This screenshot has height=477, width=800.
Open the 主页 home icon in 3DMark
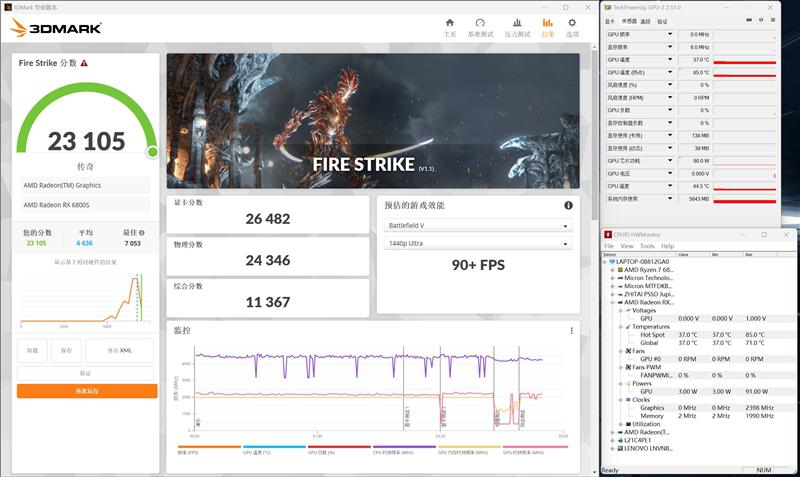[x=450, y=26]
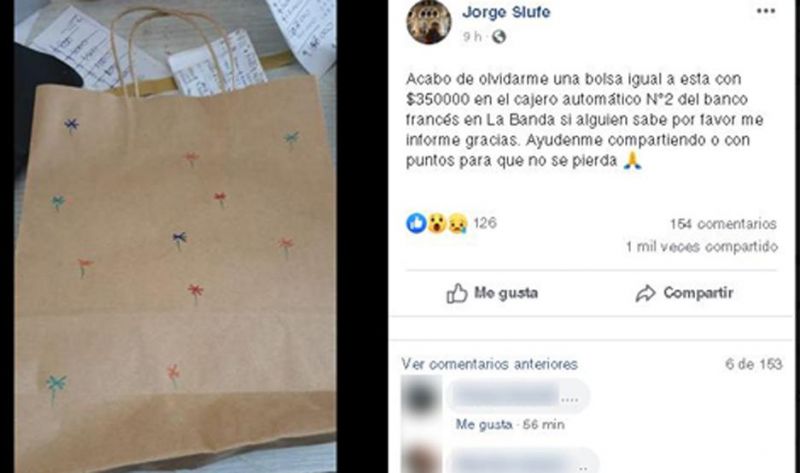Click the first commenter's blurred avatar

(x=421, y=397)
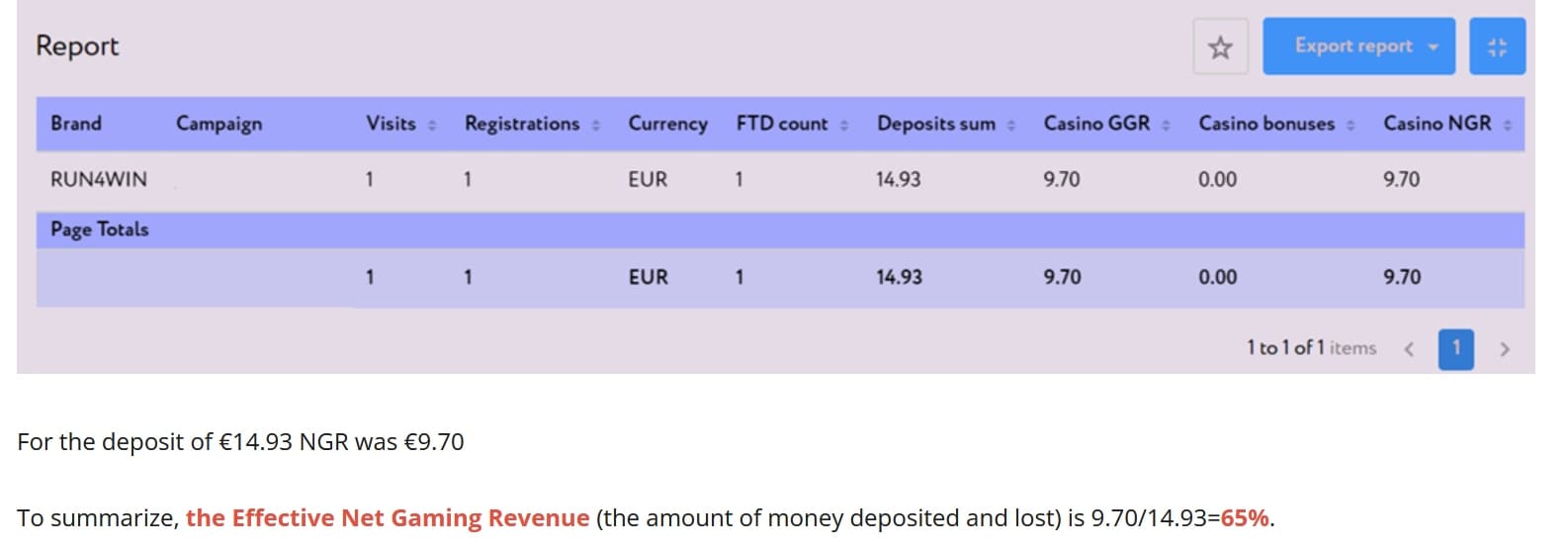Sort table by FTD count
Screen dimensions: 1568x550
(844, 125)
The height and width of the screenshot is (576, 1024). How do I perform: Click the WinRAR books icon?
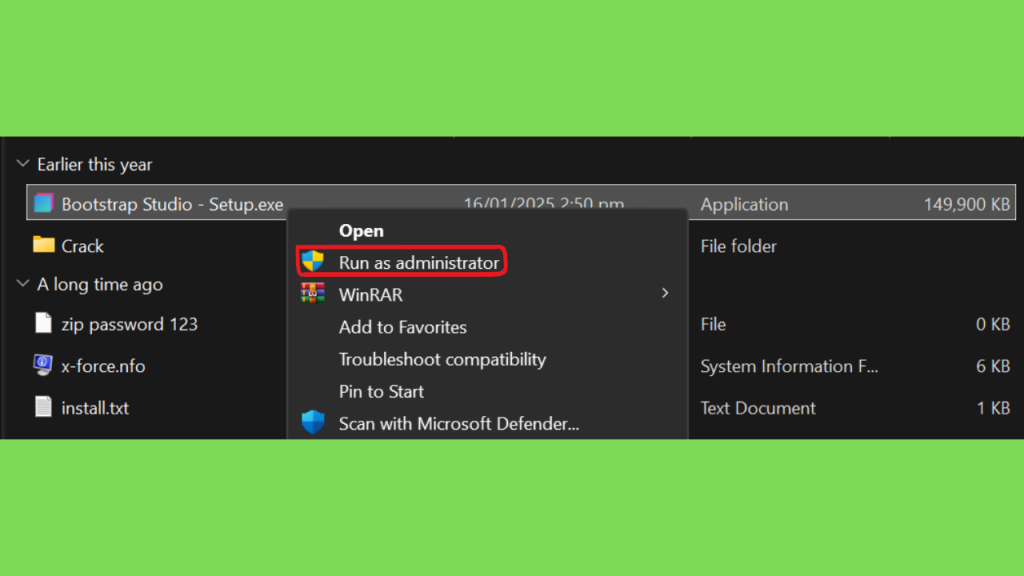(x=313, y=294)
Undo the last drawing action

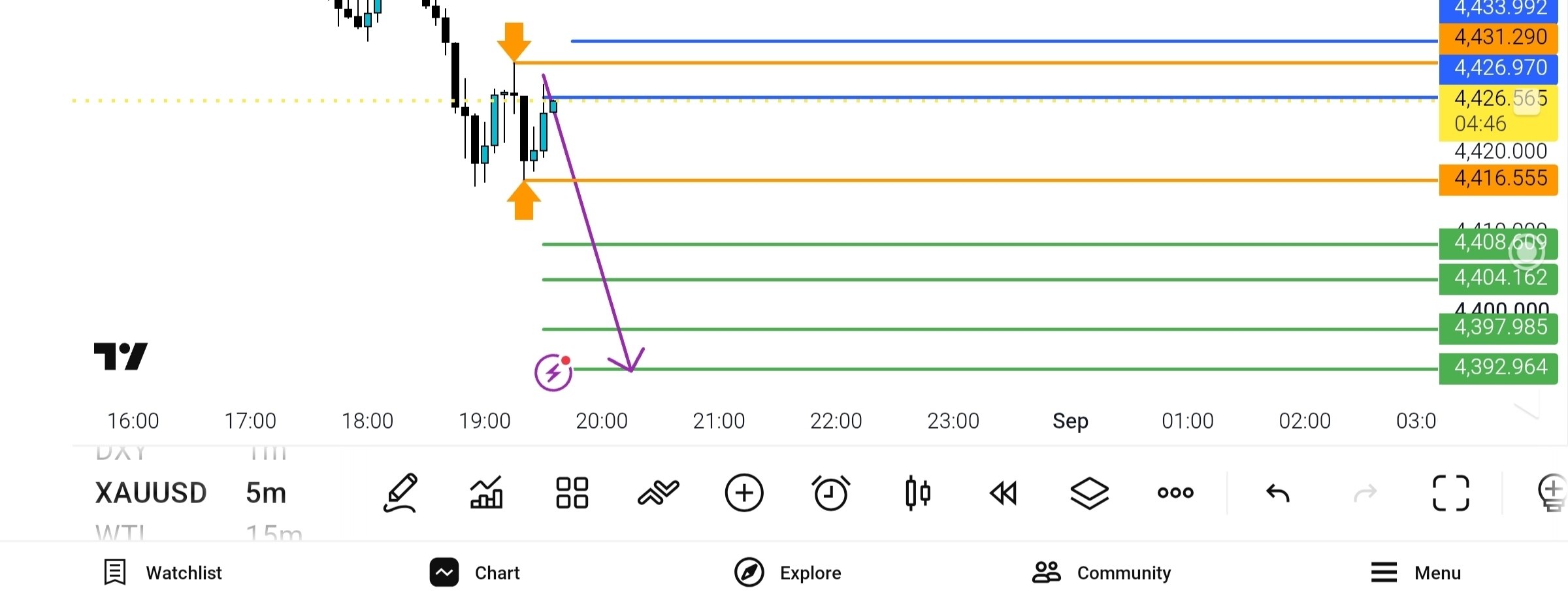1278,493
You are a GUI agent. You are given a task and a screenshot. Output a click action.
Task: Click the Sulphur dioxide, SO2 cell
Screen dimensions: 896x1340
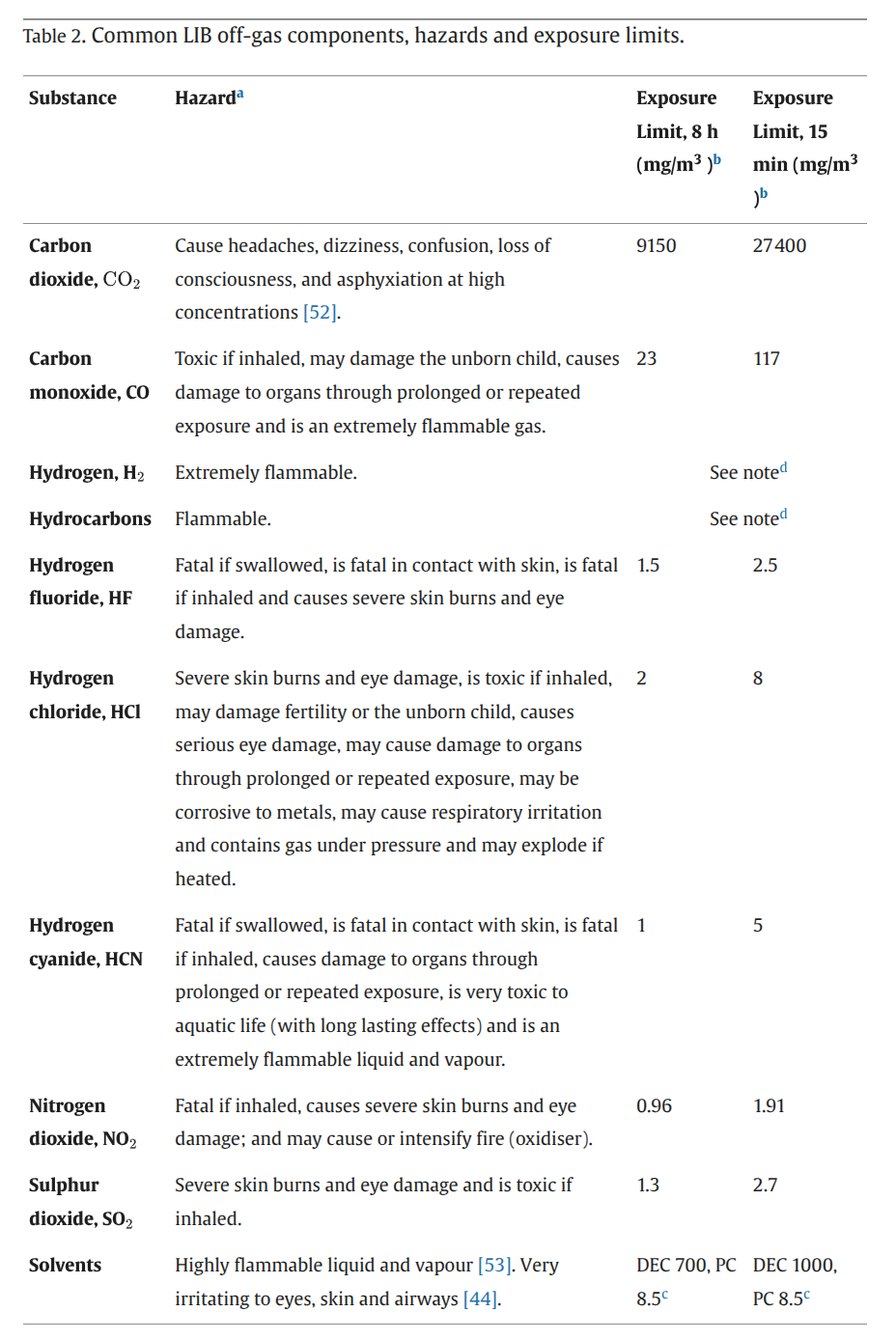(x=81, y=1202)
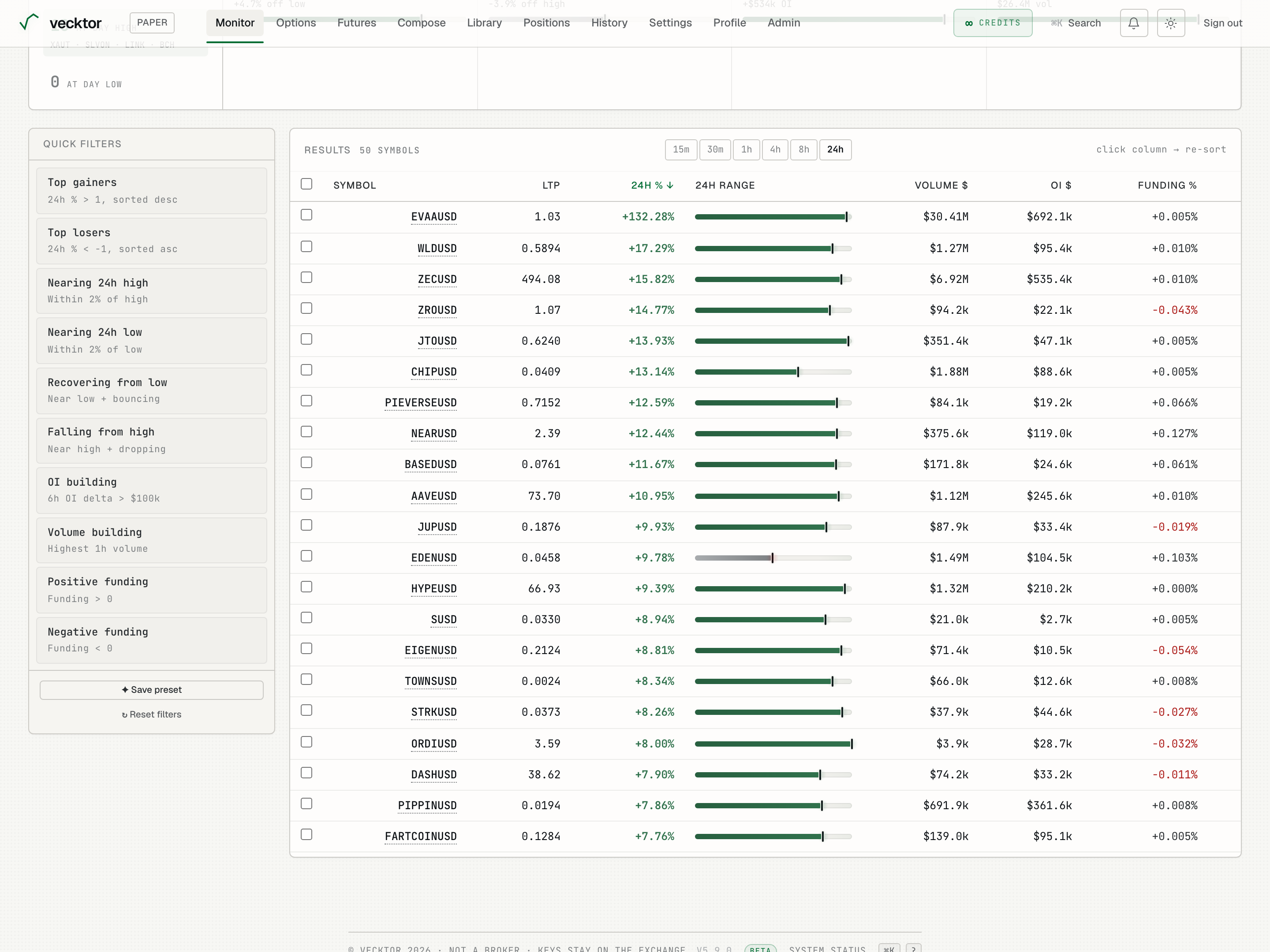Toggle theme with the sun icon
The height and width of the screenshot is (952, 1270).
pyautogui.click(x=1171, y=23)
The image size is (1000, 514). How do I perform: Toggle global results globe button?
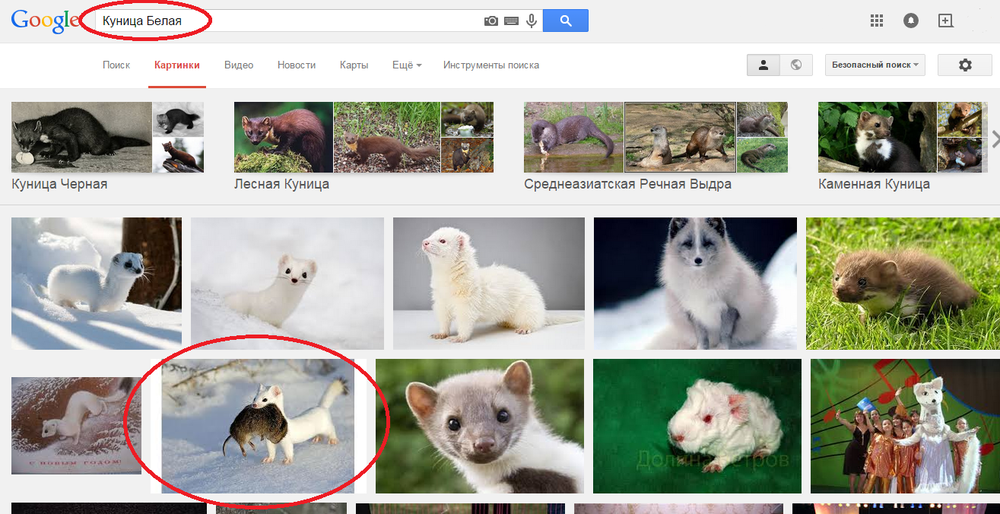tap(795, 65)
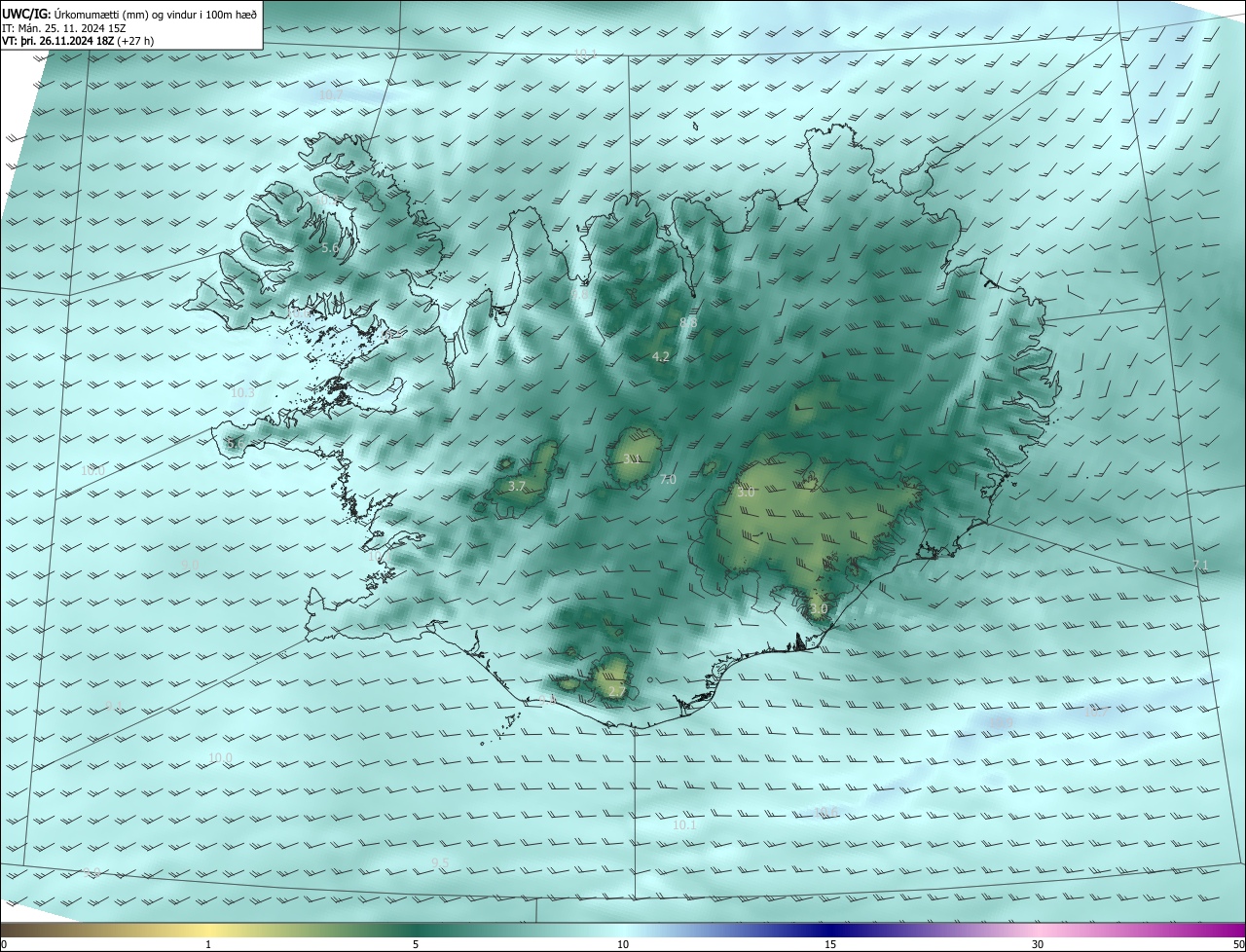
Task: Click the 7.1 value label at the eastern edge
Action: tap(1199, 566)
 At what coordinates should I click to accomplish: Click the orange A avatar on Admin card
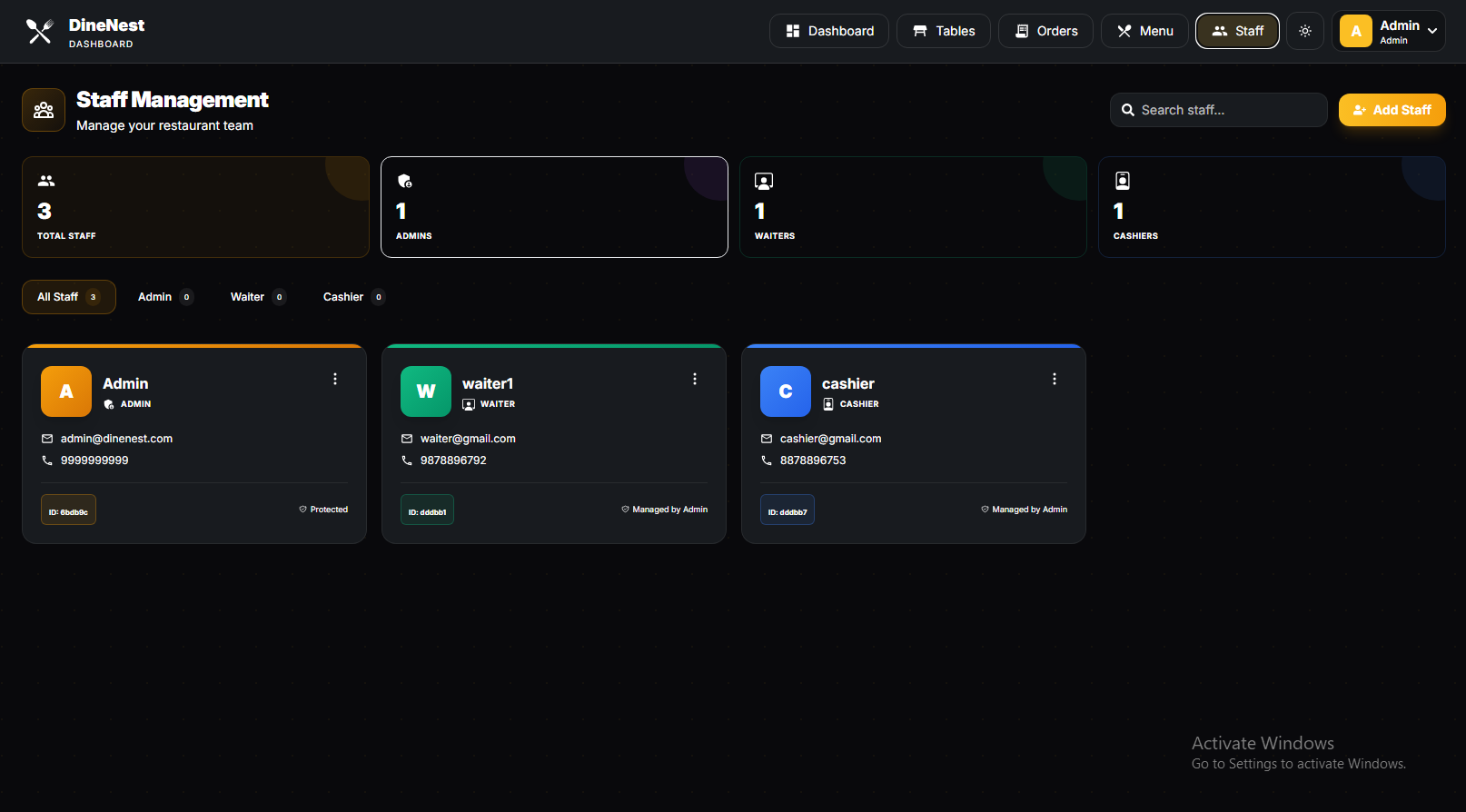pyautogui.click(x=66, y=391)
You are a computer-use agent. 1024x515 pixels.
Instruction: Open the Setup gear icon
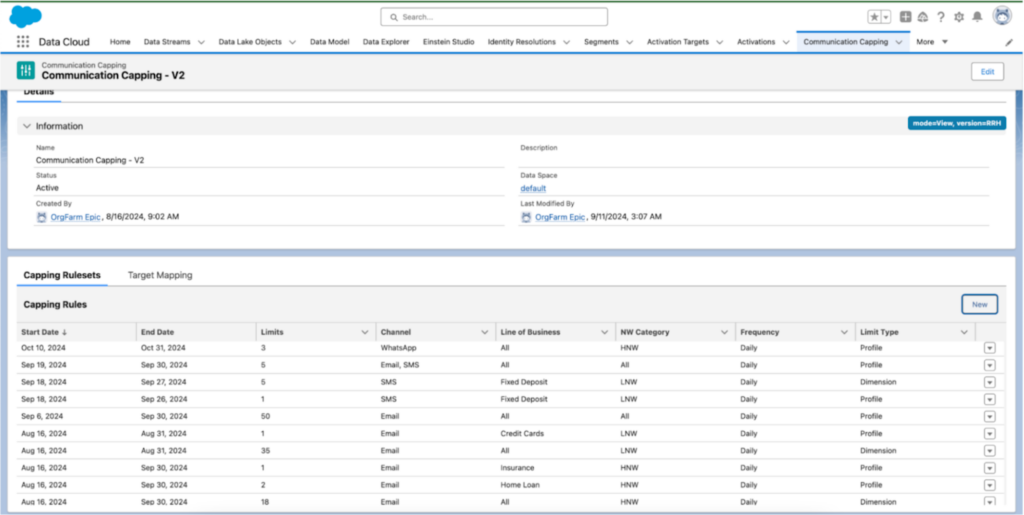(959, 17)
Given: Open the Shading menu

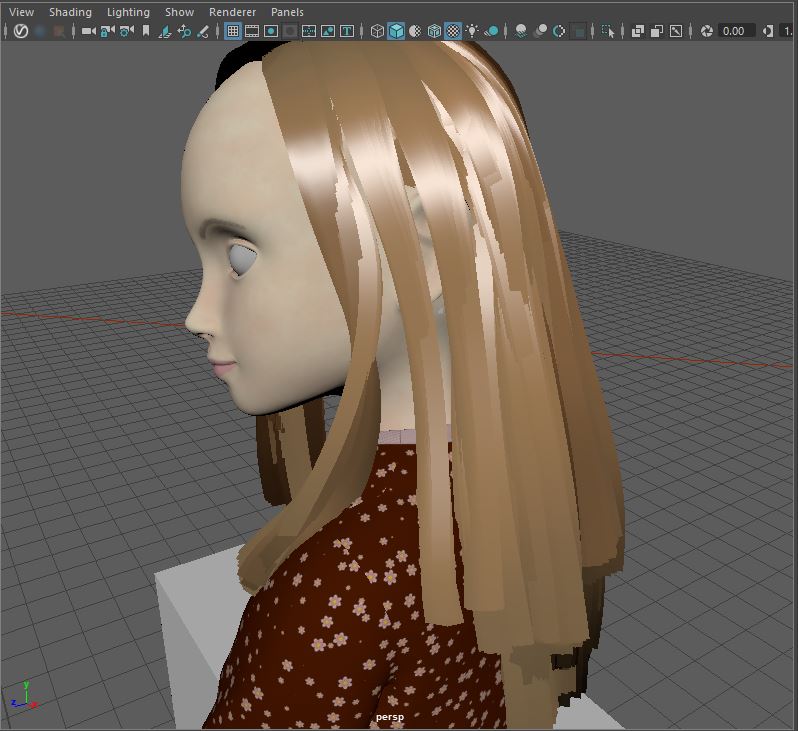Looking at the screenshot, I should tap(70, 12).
■ ■ ■ ■ ■
_Task item_
Among the lines above, which hold the word "agent"? Report each one.

_Exercise result_
You are a GUI agent. You are given a task and a screenshot. Output a click action.
You are a computer-use agent. 1024x515 pixels.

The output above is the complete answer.